DIRECTIONS:
The reply should consist of one number, the count of lines below in which the word "scrollbar" appears.

Items listed in a dataset:
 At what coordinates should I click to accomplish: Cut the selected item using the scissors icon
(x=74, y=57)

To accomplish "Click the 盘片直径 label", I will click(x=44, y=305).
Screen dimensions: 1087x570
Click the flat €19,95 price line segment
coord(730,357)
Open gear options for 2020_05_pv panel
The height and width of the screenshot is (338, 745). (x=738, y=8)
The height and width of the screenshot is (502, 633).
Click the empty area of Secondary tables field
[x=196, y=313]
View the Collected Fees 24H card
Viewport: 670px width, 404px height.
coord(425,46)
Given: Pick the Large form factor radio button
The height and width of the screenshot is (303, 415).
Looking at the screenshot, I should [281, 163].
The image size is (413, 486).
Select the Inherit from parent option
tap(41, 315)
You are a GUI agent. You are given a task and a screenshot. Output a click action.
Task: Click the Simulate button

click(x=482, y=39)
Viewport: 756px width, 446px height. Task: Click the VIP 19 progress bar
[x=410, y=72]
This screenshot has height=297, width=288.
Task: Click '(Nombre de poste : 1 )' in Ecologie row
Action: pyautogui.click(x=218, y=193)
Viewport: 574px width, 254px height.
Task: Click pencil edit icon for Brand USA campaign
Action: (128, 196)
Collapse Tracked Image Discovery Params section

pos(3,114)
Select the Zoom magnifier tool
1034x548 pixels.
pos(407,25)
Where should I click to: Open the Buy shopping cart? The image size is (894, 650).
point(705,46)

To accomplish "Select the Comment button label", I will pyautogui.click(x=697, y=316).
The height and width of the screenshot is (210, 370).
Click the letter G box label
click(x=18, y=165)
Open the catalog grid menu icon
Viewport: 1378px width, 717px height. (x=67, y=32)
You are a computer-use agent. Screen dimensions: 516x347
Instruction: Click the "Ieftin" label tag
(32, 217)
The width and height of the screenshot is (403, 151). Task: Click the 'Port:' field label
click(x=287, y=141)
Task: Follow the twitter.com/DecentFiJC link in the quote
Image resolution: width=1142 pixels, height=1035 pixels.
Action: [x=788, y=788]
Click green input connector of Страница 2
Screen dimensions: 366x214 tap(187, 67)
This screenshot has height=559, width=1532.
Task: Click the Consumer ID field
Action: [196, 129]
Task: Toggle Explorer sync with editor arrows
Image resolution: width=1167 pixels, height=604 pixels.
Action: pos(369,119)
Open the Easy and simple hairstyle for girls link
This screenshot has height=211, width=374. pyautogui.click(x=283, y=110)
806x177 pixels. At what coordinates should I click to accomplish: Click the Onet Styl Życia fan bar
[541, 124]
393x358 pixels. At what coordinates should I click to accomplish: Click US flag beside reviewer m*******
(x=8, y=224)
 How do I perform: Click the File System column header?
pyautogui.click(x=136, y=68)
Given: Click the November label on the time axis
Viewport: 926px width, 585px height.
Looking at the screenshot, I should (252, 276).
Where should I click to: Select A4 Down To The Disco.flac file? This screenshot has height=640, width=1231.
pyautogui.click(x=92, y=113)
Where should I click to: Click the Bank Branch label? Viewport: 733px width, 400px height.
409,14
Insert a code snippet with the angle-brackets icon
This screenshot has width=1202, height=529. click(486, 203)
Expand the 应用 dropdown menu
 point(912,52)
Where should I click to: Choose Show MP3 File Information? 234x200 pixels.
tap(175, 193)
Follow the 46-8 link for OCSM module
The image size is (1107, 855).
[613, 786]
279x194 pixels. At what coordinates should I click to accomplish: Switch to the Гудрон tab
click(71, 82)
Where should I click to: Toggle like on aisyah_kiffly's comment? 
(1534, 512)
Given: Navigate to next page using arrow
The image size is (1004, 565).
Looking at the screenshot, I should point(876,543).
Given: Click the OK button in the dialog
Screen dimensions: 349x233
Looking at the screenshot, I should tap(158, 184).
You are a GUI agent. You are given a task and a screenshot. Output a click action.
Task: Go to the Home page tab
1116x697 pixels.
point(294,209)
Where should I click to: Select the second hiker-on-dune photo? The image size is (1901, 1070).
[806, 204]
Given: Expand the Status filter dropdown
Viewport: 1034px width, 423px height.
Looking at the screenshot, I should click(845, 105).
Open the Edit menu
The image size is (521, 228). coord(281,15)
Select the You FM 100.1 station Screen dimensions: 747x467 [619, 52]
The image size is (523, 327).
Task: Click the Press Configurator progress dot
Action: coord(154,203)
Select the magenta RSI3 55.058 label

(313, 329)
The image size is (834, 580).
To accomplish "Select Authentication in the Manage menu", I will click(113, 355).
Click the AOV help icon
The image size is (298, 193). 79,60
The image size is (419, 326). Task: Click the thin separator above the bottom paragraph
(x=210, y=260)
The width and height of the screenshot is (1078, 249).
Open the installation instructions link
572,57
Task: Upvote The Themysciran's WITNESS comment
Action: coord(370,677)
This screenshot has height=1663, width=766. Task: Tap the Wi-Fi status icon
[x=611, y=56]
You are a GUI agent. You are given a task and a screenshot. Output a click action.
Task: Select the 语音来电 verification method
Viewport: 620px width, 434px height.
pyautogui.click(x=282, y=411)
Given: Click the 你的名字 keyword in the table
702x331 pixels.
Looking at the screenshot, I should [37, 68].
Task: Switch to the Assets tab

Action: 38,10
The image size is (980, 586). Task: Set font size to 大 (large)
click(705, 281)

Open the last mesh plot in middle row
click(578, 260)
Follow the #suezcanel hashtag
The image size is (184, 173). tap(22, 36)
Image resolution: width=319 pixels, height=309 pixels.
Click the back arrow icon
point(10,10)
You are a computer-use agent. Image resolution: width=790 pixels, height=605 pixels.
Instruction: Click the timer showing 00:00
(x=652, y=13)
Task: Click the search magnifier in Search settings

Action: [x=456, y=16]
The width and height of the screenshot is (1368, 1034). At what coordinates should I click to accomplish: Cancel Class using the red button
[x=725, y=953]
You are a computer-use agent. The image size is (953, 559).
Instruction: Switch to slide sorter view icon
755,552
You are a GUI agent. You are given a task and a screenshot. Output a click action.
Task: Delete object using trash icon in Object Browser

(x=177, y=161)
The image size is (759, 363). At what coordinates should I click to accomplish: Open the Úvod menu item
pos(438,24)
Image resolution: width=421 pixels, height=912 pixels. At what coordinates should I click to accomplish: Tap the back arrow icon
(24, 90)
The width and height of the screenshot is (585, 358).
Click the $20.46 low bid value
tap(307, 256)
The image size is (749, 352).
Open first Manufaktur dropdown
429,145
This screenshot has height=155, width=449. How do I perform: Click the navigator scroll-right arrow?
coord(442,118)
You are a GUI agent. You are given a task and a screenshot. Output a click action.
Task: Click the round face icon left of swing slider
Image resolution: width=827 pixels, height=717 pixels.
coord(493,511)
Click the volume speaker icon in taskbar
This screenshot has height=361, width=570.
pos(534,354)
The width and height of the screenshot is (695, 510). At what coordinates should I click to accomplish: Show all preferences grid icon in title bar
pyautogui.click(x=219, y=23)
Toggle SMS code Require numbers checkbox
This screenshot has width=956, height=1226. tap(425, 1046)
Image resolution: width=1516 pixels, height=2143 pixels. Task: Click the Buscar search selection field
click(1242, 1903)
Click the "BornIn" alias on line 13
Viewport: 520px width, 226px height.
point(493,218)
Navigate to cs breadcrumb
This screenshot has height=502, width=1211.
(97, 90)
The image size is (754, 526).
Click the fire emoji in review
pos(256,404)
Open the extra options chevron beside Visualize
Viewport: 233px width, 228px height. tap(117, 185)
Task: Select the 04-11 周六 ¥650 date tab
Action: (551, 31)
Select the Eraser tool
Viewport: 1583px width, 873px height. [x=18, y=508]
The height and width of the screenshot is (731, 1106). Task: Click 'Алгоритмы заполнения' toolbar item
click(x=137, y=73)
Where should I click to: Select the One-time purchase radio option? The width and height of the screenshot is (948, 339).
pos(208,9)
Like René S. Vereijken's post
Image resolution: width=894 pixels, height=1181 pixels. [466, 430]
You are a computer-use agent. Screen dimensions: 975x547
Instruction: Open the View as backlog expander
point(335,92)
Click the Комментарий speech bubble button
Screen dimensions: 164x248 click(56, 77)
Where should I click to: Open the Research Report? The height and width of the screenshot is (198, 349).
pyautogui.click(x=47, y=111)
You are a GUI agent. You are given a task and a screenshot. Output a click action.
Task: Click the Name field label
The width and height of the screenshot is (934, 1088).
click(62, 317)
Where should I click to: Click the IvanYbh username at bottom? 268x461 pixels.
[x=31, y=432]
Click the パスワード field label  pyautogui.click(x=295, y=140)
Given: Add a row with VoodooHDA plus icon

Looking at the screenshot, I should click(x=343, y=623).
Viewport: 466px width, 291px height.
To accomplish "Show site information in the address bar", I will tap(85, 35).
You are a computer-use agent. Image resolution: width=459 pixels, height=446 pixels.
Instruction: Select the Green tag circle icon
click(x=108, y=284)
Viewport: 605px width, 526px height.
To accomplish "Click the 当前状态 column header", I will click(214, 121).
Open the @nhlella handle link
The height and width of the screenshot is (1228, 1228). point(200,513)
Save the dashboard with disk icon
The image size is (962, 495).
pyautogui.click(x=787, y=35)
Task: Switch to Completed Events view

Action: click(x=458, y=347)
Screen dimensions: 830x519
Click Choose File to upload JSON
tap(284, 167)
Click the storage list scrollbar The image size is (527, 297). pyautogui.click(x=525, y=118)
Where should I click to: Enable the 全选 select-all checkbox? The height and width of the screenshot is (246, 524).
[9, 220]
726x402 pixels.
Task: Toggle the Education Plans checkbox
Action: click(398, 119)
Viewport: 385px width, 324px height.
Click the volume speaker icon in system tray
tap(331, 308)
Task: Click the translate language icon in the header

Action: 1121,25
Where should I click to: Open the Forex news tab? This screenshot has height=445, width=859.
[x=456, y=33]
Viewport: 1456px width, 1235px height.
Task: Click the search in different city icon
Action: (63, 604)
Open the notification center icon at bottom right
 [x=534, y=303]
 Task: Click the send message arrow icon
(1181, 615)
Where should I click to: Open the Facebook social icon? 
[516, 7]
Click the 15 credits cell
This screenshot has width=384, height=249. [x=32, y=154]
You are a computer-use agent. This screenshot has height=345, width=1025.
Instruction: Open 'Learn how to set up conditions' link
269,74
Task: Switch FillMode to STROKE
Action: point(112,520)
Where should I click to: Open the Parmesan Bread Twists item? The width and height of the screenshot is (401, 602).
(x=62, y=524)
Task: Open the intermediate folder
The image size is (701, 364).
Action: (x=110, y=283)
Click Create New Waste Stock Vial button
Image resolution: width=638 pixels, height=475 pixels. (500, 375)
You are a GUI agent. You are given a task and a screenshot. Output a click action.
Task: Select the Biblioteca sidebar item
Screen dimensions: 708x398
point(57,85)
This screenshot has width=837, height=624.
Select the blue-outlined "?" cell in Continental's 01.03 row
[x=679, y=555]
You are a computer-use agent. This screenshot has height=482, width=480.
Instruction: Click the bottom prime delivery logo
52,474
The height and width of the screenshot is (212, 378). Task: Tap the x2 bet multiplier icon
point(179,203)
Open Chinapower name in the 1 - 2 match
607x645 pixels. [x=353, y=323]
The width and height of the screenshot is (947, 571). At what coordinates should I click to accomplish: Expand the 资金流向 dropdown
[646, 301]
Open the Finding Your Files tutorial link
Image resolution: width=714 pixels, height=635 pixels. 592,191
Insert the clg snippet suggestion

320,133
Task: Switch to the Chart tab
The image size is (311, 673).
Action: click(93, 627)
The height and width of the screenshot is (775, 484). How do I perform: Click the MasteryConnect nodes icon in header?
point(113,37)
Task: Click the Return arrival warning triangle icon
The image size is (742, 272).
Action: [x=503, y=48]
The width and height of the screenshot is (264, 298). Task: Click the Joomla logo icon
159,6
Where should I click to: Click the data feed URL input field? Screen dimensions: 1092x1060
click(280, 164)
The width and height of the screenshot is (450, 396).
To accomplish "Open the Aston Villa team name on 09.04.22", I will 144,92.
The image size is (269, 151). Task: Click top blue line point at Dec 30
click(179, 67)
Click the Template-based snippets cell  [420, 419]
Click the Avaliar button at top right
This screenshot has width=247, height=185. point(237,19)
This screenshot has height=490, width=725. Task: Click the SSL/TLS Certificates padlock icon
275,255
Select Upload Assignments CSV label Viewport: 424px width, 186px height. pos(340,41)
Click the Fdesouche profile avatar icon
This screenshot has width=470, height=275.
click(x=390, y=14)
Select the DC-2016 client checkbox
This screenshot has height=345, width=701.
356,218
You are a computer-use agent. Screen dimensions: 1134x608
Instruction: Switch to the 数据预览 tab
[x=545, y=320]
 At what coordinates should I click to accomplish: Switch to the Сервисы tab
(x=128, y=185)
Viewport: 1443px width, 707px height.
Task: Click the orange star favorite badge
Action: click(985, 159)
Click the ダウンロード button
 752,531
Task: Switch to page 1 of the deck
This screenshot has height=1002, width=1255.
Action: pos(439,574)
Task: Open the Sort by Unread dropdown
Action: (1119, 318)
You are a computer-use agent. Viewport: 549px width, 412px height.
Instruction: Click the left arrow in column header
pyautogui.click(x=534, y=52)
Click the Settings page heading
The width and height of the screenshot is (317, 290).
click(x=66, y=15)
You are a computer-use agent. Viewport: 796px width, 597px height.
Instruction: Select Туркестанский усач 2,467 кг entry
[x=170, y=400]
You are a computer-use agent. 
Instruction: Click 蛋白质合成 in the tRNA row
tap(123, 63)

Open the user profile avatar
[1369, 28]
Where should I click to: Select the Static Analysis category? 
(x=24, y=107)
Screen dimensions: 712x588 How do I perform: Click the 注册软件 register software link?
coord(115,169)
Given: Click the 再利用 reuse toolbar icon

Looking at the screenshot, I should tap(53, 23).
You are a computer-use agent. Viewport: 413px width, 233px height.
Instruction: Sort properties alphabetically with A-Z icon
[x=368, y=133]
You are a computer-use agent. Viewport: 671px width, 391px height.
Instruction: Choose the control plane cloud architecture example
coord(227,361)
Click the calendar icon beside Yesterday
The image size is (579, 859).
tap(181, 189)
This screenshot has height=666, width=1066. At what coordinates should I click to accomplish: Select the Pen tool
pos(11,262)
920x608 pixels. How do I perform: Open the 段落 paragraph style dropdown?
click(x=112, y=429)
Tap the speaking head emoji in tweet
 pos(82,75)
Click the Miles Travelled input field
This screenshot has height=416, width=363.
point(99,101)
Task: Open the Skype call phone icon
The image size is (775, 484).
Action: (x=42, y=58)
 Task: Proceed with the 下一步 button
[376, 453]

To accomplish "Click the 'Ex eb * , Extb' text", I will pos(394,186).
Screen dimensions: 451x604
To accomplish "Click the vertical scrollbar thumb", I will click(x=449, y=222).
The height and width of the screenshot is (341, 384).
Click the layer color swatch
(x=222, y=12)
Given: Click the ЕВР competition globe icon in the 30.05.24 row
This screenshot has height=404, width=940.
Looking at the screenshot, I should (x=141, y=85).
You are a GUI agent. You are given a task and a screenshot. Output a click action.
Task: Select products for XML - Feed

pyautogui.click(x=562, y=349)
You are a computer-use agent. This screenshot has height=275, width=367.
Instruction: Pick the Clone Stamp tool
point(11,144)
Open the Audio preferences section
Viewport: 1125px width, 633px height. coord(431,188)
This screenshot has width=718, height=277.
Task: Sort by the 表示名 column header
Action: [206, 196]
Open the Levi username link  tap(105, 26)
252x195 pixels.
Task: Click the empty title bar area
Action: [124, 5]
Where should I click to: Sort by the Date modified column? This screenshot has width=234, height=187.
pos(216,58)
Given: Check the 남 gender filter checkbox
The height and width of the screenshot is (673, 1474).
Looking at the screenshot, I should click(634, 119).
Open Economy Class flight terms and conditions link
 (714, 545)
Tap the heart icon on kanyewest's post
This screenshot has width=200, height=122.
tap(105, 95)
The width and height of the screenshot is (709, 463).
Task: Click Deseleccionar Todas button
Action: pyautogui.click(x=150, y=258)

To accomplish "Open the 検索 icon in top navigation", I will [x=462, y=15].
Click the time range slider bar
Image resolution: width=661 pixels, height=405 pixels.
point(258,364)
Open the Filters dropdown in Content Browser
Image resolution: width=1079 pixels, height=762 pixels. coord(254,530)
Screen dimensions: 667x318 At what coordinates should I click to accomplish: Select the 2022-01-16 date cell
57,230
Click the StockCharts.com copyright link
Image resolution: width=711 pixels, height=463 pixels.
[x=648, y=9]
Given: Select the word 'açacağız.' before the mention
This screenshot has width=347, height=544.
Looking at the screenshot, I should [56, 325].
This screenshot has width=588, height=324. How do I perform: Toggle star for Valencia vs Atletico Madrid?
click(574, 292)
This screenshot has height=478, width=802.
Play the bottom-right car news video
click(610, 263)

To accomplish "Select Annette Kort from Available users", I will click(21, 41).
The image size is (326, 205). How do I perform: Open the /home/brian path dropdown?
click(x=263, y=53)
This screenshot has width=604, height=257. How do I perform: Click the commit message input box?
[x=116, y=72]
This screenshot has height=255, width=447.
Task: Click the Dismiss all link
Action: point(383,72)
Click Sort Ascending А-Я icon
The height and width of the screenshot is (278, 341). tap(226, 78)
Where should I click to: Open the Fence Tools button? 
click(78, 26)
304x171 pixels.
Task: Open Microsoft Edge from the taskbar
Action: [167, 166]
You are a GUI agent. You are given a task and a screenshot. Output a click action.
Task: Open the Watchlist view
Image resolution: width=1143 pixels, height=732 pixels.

OUTPUT OF THE TASK:
2